En ce qui concerne la structure formelle de l’acte, nous avons vu qu’il existe souvent des points communs entre torture et violence domestique, principalement l’enfermement relatif des femmes et le face-à-face sans témoins gênants — ou au contraire la confrontation avec des personnes proches, soit qu’elles soient prises à témoin involontairement, soit qu’elles soient également menacées et maltraitées. Autre point commun : le fait qu’il n’y ait pas de lieu sûr où se réfugier. Les forces répressives arrivent à n’importe quel moment jusque dans la maison, tandis que dans le cas de la violence domestique, ce manque de lieu-refuge est encore plus évident. Par contre, le lieu où se déroule la torture est souvent un lieu spécialisé et antérieurement inconnu de la victime. Dans la violence domestique, les lieux sont presque toujours familiers. Dans la torture, les tortionnaires sont généralement des inconnus formés et rémunérés pour accomplir leur besogne contre des personnes considérées comme "ennemies". Bien évidemment, ce n’est pas le cas de la violence domestique. L’agresseur est alors précisément la personne réputée la plus insoupçonnable, la personne aimée-époux-père des enfants. Dans la structure formelle de l’acte de violence, on note donc des ressemblances frappantes, mais aussi des différences importantes entre la violence contre les femmes et la torture.

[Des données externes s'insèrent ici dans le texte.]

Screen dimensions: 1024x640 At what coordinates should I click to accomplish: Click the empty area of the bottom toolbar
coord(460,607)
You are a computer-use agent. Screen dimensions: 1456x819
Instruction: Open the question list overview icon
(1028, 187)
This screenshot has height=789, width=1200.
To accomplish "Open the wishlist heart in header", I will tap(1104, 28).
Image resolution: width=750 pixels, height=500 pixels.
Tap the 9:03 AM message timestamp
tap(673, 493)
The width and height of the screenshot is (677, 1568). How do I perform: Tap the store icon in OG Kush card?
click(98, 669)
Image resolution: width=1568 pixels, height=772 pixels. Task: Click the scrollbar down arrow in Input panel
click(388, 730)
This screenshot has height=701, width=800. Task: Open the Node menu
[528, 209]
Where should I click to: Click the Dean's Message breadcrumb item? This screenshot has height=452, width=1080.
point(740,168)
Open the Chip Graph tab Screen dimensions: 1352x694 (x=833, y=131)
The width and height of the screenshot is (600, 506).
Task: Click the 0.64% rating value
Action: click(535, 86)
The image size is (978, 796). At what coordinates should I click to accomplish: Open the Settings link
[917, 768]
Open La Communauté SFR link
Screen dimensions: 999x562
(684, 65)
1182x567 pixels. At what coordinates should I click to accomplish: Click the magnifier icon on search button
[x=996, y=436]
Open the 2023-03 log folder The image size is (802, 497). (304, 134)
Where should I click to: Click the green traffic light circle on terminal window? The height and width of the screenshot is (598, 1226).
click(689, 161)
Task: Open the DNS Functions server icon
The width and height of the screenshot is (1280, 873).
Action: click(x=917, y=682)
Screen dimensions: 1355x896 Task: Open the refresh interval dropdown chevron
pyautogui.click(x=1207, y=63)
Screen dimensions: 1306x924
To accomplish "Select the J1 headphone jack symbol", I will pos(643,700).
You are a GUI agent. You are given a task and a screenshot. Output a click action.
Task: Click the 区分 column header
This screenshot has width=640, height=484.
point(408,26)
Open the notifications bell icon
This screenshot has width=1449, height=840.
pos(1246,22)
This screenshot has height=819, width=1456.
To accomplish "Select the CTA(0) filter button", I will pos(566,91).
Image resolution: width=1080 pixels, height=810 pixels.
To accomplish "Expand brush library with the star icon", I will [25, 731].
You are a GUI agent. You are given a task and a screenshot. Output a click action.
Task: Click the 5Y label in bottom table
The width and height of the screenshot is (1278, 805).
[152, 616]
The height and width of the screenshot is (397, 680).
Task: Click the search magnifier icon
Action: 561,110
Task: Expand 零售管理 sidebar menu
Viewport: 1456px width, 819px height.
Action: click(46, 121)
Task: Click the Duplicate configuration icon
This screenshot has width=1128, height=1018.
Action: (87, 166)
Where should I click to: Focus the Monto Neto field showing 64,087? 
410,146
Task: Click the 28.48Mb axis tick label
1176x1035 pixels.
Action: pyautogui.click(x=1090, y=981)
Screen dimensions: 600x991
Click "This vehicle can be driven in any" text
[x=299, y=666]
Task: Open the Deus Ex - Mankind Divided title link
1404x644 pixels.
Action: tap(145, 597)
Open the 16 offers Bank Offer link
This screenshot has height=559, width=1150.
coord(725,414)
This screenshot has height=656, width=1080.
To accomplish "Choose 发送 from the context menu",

Pour ce qui est de l’ "équation personnelle" qui place tortionnaire et victime dans leur position respective, à première vue beaucoup de choses diffèrent. La femme battue est rarement une opposante politique directe et organisée à son mari —sauf si le mari la maltraite parce qu’elle est féministe. Albert Bandura, dans une analyse de la formation des tortionnaires, met en évidence huit éléments de l’apprentissage de l’agression. Nous suugèrerons ici les parallèles qui peuvent exister avec une certaine éducation des hommes —dont on observe les résultats dans la violence contre les femmes (Bandura, 1990) :

- La minimisation du caractère agressif des actes par l’établissement de comparaisons avantageuses —un homme ne vaut-il infiniment pas plus qu’une femme ? Celui qui agresse ne le fait-il pas dans un noble souci pédagogique, comme le maître rudoie l’élève ?

- La justification par des principes plus élevés —la nécessité "d’éduquer" les femmes, la bonne marche du foyer, l’amour. Ne dit-on pas que "qui aime bien châtie bien" ?

- Le déplacement de la responsabilité —c’est la faute de la femme et/ou c’est un résultat de la fatigue et de la frustration ressenties par les hommes dans la sphère publique et le monde du travail.

- La diffusion de la responsabilité —tous les maris/pères font "cela" (comprendre : ce qu’ils veulent), comme leurs pères l’ont fait avant eux.

- La déshumanisation des victimes —"petit animal fragile", "souris", "poule" ou "chienne", "fée" ou "sorcière", "autre absolu" : les femmes sont-elles des êtres humains à part entière ?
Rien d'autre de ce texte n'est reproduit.